I have a 2008 Jetta 2.5L with automatic transmission parked it two nights ago and went to start it the next morning and it wouldnt start cranks over fine but wont fire. So far what I know is that I have spark but the fuel pump isnt turning on at all and I have no injector pulse. I put 12V to fuel pump with with a power probe and it turns on. No CEL before this issue and no codes now when scanning car. I have checked fuses under hood and ones in left side of dash and all were fine. Any advice where to go from here would be great. Thanks in advance

5/8/14
Today I am now getting codes after removing the battery and charging and then reinstalling and trying to start car codes are p0261 p0264 p0267 p0270 p0273 and p0480 first 5 are injector circuit low and last is cooling fan malfunction


----------



## lastonetobefirst (May 7, 2014)

TTT


----------



## Geo (Nov 14, 2000)

did you check the fuel pump relay?


----------



## lastonetobefirst (May 7, 2014)

Yea I have checked the fuel pump relay


----------



## Geo (Nov 14, 2000)

I'm kind of at a loss.
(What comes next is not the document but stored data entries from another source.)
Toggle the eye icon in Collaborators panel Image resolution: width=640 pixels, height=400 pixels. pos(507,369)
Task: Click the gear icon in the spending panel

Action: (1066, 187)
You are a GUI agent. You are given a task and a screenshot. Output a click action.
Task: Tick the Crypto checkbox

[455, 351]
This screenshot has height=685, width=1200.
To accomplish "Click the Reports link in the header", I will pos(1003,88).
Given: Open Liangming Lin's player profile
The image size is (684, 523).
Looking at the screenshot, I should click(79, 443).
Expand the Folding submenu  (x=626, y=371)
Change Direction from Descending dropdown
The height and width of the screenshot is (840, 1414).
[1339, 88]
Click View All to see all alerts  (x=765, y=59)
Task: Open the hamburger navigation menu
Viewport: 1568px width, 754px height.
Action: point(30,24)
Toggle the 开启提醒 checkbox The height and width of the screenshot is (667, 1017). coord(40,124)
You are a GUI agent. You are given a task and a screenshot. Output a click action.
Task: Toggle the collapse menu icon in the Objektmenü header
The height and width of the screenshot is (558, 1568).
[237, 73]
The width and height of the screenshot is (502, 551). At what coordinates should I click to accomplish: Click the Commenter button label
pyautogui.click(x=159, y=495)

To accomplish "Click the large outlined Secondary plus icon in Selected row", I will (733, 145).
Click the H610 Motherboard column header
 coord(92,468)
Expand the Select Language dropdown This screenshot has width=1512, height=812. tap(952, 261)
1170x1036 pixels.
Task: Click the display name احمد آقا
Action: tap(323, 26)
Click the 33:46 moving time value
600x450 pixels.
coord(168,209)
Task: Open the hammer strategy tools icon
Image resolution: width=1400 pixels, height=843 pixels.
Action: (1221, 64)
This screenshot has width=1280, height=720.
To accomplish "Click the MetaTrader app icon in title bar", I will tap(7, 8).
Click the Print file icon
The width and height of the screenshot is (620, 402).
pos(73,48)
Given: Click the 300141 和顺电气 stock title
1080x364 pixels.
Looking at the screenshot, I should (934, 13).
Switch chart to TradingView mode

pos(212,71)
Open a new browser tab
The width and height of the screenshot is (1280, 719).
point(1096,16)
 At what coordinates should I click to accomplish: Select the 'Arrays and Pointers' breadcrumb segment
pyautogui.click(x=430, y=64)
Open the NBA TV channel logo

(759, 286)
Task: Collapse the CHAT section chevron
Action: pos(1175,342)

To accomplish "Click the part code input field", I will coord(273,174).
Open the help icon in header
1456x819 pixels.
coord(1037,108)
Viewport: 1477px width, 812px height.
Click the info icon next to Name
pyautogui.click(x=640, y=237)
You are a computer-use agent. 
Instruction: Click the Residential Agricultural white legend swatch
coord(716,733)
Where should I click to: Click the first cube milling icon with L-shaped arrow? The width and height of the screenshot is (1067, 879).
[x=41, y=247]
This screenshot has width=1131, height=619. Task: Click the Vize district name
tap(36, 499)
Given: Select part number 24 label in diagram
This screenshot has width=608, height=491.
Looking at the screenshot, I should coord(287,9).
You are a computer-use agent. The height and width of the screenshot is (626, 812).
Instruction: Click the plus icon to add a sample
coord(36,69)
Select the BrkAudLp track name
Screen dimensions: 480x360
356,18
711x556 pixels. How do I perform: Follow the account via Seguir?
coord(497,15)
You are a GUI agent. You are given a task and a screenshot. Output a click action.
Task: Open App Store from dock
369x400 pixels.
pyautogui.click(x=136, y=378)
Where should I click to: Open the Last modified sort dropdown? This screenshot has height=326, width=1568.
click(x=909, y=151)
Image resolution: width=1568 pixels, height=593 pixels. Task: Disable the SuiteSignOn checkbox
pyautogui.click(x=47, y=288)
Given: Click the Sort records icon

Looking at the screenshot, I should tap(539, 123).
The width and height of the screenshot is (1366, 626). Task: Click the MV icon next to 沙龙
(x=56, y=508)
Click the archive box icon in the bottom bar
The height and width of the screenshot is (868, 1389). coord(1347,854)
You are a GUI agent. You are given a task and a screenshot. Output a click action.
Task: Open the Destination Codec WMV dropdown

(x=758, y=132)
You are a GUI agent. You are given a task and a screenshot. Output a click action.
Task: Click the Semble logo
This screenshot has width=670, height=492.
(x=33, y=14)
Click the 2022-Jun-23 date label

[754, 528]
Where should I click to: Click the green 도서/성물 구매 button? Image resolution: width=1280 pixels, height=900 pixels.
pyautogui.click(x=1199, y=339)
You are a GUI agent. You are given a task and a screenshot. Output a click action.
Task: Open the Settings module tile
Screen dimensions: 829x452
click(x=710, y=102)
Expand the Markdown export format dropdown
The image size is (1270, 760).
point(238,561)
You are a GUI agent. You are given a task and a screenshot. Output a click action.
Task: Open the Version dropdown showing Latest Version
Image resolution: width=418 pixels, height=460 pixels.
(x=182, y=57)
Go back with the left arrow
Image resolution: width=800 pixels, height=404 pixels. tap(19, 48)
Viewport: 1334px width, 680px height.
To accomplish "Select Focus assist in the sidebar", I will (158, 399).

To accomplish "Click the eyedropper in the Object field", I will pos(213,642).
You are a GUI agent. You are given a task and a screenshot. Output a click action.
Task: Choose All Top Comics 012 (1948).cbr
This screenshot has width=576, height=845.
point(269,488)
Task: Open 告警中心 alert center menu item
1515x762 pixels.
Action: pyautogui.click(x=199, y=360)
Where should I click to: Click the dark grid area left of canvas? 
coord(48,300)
You confirmed the fuel pump works when you supplied power yourself. Have you tried starting it while leaving it powered?


----------



## lastonetobefirst (May 7, 2014)

Yea I have tried starting it with power to the fuel pump but injectors still are not getting a signal from the computer so it wont start


----------



## lastonetobefirst (May 7, 2014)

TTT


----------



## le0n (Jun 12, 2013)

have you checked all of your grounding points? starting with the negative battery cable to chassis?


----------



## alwaysdutch (Oct 19, 2011)

No issues lately with starting after pumping gas? Sometimes the purge valve can prevent the engine from firing


----------